Action Caching with Mime::Responder logic

I ran into some issues with the response content type for action- cached pages. After digging through the code and reading up on some of the lighthouse tickets, I'm proposing a reset of the thinking for how cached content is matched up to requests. The biggest problem with the current implementation, in my hastily formed opinion, is that the cached content may or may not be tagged with a content type. This leads to futile attempts to match

  a. The requested content type -which is intentionally vague (image/ *, ACCEPT header with q values, IE's infamous */*, etc.).   b. The available content type(s) -which can be UNKNOWN in the common case of a cache key without an extension

There are lots of compromises that involve trying to make educated guesses (request.cache_format, AC::Base.page_cache_extension, params[:format], request.path). Here are some observations that jump out when looking at the "surprising" behavior of the current implementation:

1. Rails has a convention for tagging cached content with a Mime::Type- compatible extension. 2. At the moment the cache is created, Rails *knows* the content type of the cache -but ignores this information in favor of the guess made *before* the action is processed. 3. Rails *already* has a strong and well documented mechanism for matching requests with available content type -the Mime::Responder#respond_to.

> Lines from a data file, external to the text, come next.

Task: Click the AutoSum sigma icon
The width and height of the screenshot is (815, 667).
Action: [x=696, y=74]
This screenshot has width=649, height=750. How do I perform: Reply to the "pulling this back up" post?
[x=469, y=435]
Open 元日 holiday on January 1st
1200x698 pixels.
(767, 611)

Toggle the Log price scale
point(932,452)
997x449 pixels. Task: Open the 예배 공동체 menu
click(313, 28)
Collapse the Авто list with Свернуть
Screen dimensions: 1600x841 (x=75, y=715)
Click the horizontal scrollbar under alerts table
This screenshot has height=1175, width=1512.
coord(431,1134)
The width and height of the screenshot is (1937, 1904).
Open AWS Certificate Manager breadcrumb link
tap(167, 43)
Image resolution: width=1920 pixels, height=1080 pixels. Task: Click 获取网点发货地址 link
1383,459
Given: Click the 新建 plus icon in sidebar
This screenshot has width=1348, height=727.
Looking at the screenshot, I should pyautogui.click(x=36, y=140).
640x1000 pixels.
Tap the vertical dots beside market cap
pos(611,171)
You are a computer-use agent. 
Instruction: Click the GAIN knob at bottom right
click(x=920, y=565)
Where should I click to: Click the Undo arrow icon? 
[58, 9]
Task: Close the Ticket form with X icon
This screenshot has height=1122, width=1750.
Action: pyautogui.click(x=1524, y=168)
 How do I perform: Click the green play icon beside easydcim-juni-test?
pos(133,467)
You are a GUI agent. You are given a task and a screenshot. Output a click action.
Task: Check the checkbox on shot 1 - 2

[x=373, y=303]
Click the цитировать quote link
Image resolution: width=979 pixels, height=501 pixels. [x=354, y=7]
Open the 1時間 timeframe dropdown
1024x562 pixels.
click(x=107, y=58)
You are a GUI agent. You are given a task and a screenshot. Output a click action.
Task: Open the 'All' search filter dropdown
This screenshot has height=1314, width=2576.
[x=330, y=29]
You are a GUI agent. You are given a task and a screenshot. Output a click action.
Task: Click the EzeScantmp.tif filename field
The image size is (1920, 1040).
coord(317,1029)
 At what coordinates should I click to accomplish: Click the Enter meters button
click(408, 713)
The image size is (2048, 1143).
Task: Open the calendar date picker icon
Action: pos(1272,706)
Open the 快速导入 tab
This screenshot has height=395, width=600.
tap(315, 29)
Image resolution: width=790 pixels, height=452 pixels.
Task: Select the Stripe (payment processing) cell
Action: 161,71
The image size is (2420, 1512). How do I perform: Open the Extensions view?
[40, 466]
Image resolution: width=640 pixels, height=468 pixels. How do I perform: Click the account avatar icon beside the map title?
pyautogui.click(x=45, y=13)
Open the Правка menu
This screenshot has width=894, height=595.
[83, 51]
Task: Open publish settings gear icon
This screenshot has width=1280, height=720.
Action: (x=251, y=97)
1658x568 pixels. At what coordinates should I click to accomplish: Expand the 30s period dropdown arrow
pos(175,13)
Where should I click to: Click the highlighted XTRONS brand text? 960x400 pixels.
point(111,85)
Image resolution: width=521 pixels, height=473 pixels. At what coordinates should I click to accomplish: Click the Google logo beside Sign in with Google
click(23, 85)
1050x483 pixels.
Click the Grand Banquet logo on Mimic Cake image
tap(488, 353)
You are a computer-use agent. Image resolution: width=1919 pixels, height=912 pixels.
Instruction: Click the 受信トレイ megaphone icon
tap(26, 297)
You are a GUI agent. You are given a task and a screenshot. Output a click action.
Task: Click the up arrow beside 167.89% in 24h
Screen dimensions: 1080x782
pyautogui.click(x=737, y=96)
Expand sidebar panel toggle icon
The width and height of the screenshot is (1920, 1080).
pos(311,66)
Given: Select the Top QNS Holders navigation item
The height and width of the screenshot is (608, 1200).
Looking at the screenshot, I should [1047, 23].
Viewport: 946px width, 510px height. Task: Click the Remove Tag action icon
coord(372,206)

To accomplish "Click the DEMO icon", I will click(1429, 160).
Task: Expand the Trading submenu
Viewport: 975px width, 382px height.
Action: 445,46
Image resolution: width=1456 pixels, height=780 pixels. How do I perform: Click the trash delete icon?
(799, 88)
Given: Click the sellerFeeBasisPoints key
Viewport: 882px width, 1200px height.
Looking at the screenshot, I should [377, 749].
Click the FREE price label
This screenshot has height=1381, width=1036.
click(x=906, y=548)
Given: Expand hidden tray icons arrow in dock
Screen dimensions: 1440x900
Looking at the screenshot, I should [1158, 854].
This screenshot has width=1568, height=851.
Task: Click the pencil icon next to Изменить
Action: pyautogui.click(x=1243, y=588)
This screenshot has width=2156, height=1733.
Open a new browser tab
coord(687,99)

Observations 1 & 2 lead me to the conclusion that the content type (and thus extension) of the cached content should be determined *after* the action has processed and explicitly tagged the content (usually via #respond_to or #render). It was a pretty simple change that resulted in a noticeable simplification of the actions.rb file, particularly the ActionCachePath class. The whole "infer_extension" mess is gone, replaced by specific information from the user-generated response. This leads to the immediate benefit that a request with an extension-less path still gets a content type:

Observation 3 lead me to graft the existing Mime::Responder#respond_to onto the action cache filter code. It was surprisingly easy. Now responses from cache work follow the principle of least surprise: just like regular responses, the content type is determined by respond_to, which considers the available content types (specified as a parameter to the caches_action method) and the normal cast of characters (:format parameter, path extension, HTTP_ACCEPT header, xhr logic, etc.).

Here is an example that should illustrate the impact of the changes.

Request to: /widgets/23 with a response content type of

BEFORE content_type of first response: application/xml (determined by a #render :xml call in the action, for example) BEFORE cache key: /widgets/23 BEFORE content_type of subsequent response served from cache: variable depending on request and static configuration values. Possibly a surprising HTML.

AFTER content_type of first response: application/xml AFTER cache key: /widgets/23.xml AFTER content_type of subsequent response served from cache: xml

Gist of commit: http://gist.github.com/620577

I'd like some advice on how to proceed from here. I've not submitted a patch to Rails in over a year and I'm not up-to-speed with the current process.